## What to do
Would you show every line from the records that holds "peak"?

[Collected data entries]
>>
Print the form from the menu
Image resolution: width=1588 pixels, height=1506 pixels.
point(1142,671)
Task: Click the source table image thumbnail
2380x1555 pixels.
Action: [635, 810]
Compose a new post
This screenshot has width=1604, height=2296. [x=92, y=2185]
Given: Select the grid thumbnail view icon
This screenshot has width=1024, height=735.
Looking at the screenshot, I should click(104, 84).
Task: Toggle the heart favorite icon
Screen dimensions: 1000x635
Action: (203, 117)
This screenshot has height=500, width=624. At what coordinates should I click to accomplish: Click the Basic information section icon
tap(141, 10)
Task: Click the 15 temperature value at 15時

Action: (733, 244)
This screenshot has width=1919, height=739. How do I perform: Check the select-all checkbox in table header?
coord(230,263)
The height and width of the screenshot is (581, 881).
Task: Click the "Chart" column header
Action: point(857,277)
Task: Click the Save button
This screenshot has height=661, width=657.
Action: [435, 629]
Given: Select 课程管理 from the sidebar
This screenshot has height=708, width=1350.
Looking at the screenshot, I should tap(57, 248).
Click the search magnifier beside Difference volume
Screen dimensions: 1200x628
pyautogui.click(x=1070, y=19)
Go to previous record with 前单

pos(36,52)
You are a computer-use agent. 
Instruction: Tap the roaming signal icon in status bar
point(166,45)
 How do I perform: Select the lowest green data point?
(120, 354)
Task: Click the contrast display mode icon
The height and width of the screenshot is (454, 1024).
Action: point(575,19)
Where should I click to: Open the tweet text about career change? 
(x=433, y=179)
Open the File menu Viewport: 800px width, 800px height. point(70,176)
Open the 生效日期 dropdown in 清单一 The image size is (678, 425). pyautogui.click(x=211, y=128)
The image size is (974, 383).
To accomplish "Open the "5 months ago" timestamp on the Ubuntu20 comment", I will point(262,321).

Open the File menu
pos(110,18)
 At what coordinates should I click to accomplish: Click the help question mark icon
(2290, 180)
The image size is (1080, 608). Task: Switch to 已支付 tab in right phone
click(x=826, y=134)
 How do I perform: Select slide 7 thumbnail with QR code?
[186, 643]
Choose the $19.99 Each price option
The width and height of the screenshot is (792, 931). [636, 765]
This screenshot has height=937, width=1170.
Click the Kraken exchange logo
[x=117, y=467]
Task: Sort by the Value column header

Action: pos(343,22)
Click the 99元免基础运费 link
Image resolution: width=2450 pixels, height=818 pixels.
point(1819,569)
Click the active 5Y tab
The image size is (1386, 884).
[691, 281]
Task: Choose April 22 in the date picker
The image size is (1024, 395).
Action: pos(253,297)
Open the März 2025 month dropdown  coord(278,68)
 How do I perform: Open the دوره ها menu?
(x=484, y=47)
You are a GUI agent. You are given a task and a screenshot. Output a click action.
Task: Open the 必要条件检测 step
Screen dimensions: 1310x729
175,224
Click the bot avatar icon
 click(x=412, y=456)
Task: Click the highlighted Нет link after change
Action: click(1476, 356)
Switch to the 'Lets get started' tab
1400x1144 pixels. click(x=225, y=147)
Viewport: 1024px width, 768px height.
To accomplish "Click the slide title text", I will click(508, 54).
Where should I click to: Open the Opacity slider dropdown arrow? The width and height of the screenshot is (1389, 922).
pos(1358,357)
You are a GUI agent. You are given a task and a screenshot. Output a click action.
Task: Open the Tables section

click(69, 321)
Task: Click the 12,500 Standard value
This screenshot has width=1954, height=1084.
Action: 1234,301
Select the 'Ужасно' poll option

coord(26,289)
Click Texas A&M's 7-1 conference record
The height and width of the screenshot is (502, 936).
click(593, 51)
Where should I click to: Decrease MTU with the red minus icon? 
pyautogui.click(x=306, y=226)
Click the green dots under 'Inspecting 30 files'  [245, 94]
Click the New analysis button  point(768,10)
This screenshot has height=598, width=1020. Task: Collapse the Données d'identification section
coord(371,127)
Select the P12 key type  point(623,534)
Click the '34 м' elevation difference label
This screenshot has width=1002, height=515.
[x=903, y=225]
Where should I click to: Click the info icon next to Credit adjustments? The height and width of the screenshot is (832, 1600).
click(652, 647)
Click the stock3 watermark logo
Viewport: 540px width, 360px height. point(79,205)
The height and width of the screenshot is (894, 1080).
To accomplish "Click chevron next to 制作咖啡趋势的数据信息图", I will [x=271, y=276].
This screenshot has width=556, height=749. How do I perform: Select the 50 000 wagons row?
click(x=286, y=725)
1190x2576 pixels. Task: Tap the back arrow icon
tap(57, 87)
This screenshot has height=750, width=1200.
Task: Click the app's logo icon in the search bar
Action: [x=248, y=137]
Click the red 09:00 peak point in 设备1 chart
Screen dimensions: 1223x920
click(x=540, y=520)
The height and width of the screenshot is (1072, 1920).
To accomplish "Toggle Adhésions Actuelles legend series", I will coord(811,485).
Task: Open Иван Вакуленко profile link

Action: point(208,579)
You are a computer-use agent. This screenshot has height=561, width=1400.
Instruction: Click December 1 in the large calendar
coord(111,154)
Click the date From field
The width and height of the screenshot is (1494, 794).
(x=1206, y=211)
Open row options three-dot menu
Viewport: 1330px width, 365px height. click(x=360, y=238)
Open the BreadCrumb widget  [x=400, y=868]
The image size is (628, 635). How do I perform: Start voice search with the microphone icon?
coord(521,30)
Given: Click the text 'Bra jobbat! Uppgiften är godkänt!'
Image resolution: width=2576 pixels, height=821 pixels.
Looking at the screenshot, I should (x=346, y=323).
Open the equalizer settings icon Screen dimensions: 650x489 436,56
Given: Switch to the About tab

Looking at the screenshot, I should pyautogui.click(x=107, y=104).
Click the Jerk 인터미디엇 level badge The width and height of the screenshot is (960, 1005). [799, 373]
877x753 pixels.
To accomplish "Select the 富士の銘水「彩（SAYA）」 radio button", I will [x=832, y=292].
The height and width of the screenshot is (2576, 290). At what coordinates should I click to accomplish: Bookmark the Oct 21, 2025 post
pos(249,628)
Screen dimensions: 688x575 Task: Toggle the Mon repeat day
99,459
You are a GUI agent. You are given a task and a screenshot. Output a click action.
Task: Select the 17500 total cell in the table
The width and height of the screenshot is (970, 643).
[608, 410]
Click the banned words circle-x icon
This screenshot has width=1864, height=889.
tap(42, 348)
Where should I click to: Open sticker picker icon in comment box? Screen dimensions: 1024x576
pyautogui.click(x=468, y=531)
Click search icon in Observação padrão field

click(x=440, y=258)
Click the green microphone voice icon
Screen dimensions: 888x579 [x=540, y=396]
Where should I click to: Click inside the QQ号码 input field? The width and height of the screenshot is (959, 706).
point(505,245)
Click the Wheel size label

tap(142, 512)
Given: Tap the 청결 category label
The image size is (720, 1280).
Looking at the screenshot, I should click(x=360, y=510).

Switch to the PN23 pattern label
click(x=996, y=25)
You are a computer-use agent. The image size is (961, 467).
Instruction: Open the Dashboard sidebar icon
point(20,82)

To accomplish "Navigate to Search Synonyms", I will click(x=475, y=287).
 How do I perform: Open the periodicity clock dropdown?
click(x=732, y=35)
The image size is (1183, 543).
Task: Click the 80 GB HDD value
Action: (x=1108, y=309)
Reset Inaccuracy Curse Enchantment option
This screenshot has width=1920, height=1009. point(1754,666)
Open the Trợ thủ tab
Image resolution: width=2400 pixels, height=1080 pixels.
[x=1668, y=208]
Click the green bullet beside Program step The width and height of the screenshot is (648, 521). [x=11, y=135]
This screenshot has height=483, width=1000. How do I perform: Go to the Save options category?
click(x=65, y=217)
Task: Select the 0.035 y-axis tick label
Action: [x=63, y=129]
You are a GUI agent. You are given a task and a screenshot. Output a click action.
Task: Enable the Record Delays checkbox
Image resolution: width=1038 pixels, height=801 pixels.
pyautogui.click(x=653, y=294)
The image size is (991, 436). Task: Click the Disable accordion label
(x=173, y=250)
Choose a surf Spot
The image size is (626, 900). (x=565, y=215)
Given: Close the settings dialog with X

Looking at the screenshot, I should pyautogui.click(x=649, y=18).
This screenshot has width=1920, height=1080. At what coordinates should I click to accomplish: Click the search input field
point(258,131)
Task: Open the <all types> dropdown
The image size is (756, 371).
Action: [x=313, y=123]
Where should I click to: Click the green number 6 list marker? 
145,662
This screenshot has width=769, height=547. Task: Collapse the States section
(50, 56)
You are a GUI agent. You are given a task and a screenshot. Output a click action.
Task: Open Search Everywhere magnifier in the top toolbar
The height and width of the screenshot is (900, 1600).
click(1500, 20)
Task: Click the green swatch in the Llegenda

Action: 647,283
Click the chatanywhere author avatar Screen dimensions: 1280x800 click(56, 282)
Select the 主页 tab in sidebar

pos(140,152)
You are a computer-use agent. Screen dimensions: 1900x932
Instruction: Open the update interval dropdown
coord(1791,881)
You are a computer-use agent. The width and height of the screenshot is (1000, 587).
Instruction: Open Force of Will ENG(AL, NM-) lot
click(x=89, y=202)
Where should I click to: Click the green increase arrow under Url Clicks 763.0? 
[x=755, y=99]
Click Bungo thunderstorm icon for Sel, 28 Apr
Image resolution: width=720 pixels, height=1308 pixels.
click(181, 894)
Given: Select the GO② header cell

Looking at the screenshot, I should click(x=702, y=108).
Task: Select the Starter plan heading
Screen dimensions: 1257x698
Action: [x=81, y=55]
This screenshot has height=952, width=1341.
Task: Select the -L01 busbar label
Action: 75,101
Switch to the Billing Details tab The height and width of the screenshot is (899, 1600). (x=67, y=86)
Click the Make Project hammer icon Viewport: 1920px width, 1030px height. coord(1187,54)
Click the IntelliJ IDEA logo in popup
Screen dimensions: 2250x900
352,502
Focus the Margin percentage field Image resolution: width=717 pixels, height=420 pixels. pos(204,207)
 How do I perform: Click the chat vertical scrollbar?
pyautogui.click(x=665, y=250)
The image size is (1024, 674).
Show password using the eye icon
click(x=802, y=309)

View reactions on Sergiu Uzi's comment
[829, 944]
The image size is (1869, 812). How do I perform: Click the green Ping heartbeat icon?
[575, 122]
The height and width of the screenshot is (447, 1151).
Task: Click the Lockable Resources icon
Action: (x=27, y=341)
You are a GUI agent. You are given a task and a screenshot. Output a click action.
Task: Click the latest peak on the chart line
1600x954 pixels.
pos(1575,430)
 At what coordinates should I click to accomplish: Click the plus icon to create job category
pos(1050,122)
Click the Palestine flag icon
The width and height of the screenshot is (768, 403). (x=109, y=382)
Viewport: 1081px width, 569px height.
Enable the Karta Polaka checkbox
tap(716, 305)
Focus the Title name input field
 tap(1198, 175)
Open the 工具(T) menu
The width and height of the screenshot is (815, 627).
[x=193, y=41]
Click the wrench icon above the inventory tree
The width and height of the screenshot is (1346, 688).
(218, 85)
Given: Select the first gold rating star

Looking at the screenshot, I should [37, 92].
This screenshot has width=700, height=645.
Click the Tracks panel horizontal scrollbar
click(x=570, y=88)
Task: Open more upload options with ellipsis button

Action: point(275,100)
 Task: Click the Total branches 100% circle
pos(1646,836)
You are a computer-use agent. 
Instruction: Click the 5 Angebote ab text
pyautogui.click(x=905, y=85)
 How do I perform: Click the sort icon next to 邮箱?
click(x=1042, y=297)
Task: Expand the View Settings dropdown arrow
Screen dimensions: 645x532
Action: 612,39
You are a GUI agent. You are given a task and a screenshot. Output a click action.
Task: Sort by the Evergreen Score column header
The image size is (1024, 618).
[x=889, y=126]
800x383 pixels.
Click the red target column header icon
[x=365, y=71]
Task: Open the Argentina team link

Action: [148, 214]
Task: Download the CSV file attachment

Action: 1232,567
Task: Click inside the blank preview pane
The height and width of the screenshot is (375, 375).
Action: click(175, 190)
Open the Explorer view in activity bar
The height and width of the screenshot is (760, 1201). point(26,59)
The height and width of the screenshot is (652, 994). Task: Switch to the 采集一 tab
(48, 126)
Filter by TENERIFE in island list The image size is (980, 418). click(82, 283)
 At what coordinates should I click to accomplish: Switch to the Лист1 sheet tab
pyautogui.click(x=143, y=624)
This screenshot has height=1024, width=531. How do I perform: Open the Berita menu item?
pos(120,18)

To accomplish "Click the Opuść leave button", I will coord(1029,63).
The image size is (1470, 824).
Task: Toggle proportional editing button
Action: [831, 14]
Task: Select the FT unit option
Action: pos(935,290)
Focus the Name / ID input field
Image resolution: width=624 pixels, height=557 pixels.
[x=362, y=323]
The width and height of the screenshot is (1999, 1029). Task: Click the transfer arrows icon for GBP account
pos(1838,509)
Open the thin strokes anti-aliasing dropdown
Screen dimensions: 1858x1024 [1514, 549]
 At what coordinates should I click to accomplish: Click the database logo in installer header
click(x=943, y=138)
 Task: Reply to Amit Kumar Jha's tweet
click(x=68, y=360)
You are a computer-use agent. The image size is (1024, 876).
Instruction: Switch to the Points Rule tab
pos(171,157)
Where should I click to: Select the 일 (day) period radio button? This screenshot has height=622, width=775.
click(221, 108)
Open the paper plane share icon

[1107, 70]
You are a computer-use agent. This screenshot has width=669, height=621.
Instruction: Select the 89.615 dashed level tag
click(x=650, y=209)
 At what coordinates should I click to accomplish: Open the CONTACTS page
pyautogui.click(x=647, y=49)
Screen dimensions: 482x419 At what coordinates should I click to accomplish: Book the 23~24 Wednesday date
<<
## Answer space
Click the red 09:00 peak point in 设备1 chart
Task: Click the latest peak on the chart line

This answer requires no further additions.